Properties of open covers

Question

I am reading this article in which two properties of open covers are described:

$\gamma$-property: If $\mathcal U$ is an open $\omega$-cover of $X$, then there sequence $\{ G_n : G_n \in \mathcal U\} \subset \mathcal U$ such that $\underline{Lim} G_n = X$.(page 153)

$\gamma'$-property: If $\mathcal U_n$ is a sequence open $\omega$-covers of $X$, then there sequence $\{ G_n : G_n \in \mathcal U_n \}$ such that $\underline{Lim} G_n = X$.(page 155)

$\underline{Lim}A_n=\{ x \in X : \exists n_0 \in \omega \space \forall n \geq n_0 \space x \in A_n \}$

In page 156, it is proved that, $\gamma$-property implies $\gamma'$ property.
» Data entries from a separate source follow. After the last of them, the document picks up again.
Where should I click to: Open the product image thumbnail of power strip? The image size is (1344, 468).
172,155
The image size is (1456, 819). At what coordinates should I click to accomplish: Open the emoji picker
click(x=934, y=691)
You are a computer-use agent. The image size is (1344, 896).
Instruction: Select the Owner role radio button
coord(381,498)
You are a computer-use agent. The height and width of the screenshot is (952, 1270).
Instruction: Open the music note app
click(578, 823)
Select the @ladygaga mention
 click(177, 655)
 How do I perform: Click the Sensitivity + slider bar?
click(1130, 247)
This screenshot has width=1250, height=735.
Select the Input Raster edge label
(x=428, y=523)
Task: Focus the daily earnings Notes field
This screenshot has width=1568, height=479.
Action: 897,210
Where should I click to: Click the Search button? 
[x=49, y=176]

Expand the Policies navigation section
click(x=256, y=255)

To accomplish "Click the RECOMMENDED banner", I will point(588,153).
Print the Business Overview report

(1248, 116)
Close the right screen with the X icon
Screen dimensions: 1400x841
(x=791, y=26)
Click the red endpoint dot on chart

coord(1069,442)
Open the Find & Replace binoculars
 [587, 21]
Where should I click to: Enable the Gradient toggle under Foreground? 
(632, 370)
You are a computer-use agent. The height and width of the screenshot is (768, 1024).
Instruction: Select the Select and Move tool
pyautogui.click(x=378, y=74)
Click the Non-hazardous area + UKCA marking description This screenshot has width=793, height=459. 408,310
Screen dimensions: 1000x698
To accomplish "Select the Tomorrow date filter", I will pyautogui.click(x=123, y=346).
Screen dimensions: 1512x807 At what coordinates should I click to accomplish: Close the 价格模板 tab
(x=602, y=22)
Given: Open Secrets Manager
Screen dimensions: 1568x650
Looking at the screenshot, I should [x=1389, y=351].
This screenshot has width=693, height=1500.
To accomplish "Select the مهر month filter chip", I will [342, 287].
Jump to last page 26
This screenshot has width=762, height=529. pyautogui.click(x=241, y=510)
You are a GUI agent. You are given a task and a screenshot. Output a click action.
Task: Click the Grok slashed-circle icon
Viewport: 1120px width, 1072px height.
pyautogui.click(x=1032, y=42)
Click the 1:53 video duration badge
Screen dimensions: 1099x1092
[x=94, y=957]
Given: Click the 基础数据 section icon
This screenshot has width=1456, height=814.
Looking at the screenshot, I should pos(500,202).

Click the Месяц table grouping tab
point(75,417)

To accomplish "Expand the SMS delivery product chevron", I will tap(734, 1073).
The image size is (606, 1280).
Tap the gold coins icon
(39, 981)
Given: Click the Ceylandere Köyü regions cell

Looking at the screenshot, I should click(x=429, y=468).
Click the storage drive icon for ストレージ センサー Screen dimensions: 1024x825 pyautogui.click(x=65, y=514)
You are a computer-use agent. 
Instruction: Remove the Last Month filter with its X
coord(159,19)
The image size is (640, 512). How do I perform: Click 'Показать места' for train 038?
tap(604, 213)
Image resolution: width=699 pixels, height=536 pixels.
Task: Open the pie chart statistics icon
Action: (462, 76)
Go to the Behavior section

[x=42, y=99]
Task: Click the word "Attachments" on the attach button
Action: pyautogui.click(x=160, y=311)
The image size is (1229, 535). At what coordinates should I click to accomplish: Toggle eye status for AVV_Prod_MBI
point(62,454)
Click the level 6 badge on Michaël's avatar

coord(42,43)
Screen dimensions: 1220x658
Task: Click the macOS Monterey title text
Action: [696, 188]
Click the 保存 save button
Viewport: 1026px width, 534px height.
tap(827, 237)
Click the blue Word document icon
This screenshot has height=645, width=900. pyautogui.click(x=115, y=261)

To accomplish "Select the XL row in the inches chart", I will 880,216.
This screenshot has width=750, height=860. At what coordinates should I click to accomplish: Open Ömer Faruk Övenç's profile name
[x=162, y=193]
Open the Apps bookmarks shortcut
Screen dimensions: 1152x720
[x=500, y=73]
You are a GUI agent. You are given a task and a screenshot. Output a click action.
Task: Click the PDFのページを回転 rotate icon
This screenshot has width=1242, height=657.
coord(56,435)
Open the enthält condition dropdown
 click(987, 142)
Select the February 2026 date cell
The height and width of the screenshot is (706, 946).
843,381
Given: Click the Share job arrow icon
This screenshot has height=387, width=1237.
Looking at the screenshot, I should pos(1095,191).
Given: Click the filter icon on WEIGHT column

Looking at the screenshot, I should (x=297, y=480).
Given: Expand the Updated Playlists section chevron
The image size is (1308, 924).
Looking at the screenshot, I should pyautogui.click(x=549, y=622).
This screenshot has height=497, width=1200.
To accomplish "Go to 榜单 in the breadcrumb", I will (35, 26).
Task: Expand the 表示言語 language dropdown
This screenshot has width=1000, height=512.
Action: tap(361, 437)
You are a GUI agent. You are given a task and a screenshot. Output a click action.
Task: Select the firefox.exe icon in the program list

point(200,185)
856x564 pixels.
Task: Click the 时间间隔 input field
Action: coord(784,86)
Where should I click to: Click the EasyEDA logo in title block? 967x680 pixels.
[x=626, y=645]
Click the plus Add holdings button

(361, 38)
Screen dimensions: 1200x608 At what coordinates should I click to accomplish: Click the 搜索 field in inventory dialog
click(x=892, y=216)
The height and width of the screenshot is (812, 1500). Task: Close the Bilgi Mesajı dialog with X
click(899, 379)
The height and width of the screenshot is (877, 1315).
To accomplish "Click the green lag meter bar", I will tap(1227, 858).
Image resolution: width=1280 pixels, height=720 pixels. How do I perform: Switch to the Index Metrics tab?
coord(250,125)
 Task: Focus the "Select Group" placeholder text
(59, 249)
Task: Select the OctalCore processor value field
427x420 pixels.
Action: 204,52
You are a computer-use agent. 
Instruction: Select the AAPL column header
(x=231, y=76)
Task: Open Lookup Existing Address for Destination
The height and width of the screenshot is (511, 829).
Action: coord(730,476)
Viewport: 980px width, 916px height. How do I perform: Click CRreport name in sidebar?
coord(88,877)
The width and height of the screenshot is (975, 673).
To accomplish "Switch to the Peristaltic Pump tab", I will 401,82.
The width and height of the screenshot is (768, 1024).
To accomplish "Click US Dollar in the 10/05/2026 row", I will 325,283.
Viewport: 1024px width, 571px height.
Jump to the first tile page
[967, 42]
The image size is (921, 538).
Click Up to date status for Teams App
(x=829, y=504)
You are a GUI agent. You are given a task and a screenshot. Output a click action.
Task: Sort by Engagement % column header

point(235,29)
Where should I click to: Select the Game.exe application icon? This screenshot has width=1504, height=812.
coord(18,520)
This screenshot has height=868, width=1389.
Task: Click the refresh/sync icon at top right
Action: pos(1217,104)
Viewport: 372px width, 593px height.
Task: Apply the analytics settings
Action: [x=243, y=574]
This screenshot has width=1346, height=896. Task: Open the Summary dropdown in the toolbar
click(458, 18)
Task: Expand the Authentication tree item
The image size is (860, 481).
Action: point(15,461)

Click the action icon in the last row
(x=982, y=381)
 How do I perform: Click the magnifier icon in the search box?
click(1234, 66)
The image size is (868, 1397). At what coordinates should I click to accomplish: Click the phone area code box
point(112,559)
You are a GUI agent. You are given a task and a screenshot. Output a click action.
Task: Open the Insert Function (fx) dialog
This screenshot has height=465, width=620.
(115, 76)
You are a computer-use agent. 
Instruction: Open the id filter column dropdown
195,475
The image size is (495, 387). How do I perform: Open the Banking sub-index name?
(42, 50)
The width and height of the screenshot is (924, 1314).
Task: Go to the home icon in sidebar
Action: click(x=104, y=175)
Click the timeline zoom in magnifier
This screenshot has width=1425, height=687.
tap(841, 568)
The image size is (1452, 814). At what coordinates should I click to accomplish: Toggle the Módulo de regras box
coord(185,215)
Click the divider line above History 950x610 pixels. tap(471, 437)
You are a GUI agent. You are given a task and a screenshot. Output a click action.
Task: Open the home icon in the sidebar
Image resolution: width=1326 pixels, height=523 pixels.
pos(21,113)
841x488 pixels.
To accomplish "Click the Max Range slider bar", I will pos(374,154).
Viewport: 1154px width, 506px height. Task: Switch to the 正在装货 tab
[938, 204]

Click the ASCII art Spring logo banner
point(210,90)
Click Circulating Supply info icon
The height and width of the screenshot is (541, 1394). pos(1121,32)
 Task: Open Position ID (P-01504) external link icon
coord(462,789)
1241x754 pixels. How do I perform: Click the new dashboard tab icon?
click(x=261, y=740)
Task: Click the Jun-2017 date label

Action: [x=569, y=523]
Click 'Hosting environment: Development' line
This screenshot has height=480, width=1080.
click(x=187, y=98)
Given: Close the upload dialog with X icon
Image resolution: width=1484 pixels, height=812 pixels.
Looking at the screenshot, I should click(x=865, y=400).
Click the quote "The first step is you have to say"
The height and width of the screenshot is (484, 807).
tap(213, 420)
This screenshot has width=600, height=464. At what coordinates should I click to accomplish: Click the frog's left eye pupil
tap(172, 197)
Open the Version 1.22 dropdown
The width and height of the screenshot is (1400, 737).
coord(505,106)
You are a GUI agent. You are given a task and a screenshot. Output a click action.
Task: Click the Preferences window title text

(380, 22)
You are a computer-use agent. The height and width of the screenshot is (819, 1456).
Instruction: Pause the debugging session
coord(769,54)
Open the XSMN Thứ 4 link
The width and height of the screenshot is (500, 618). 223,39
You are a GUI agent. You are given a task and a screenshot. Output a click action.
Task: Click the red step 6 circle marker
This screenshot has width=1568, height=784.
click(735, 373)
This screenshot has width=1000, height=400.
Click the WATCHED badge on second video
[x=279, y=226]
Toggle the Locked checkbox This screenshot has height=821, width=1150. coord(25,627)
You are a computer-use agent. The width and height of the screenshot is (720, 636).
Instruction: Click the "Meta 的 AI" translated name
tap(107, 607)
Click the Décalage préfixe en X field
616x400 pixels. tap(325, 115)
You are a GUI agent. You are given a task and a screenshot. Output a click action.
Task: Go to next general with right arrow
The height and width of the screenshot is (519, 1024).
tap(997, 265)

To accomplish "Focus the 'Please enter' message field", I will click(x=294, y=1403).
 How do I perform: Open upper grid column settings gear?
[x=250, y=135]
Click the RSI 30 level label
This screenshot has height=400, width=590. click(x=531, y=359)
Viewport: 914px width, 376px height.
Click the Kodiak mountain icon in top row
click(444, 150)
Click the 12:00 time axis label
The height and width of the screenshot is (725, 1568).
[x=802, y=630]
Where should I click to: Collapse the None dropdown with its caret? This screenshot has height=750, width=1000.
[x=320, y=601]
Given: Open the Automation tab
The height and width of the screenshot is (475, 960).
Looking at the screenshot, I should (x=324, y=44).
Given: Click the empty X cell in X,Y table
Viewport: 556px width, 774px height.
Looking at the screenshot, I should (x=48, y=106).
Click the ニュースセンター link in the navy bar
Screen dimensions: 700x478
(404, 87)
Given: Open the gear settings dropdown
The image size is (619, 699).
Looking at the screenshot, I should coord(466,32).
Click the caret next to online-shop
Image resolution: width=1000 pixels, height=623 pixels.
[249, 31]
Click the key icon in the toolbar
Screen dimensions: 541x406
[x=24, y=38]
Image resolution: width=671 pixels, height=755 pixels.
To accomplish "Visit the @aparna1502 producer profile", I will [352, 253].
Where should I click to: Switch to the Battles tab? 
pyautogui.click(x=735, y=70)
The general idea of the proof is clear to me except of one remark. It is mentioned at the end of page 155 that, "As we can suppose that $\mathcal U_{n+1}$ is a refinement of $\mathcal U_n$ for every $n \in \omega$, it is enough to prove that there is an infinite subsequence $\langle n_k : k \in \omega \rangle$ and a sequence $G_k \in \mathcal U_{n_k}$ with $\underline{Lim}G_k = X$".

I don't see why we can assume that $\mathcal U_{n+1}$ is a refinement of $\mathcal U_n$ for every $n \in \omega$.

Any help?

Thank you!

Answer 1

Two things:

• Suppose that $\{ \mathcal{U}_n \}_{n \in \omega}$ and $\{ \mathcal{V}_n \}_{n \in \omega}$ are sequences of open $\omega$-covers and each $\mathcal{V}_n$ is a refinement of $\mathcal{U}_n$. If there is a sequence $\{ G_n \}_{n \in \omega}$ such that $G_n \in \mathcal{V}_n$ and $\underline{\mathrm{Lim}}_n G_n = X$, then we can find a sequence $\{ H_n \}_{n \in \omega}$ such that $H_n \in \mathcal{U}_n$ and $\underline{\mathrm{Lim}}_n H_n = X$. (Just choose $H_n \in \mathcal{U}_n$ including $G_n$ as a subset.)

  This says that solving the problem for a sequence "refining" a given one suffices.

• If $\mathcal{U}$ and $\mathcal{V}$ are two open $\omega$-covers, then $\{ G \cap H : G \in \mathcal{U} , H \in \mathcal{V}, G \cap H \neq \varnothing \}$ is also an open $\omega$-cover and is a refinement of both $\mathcal{U}$ and $\mathcal{V}$.

  This implies that we can "refine" a sequence of open $\omega$-covers so that each successive cover in the new sequence refines those which come before it.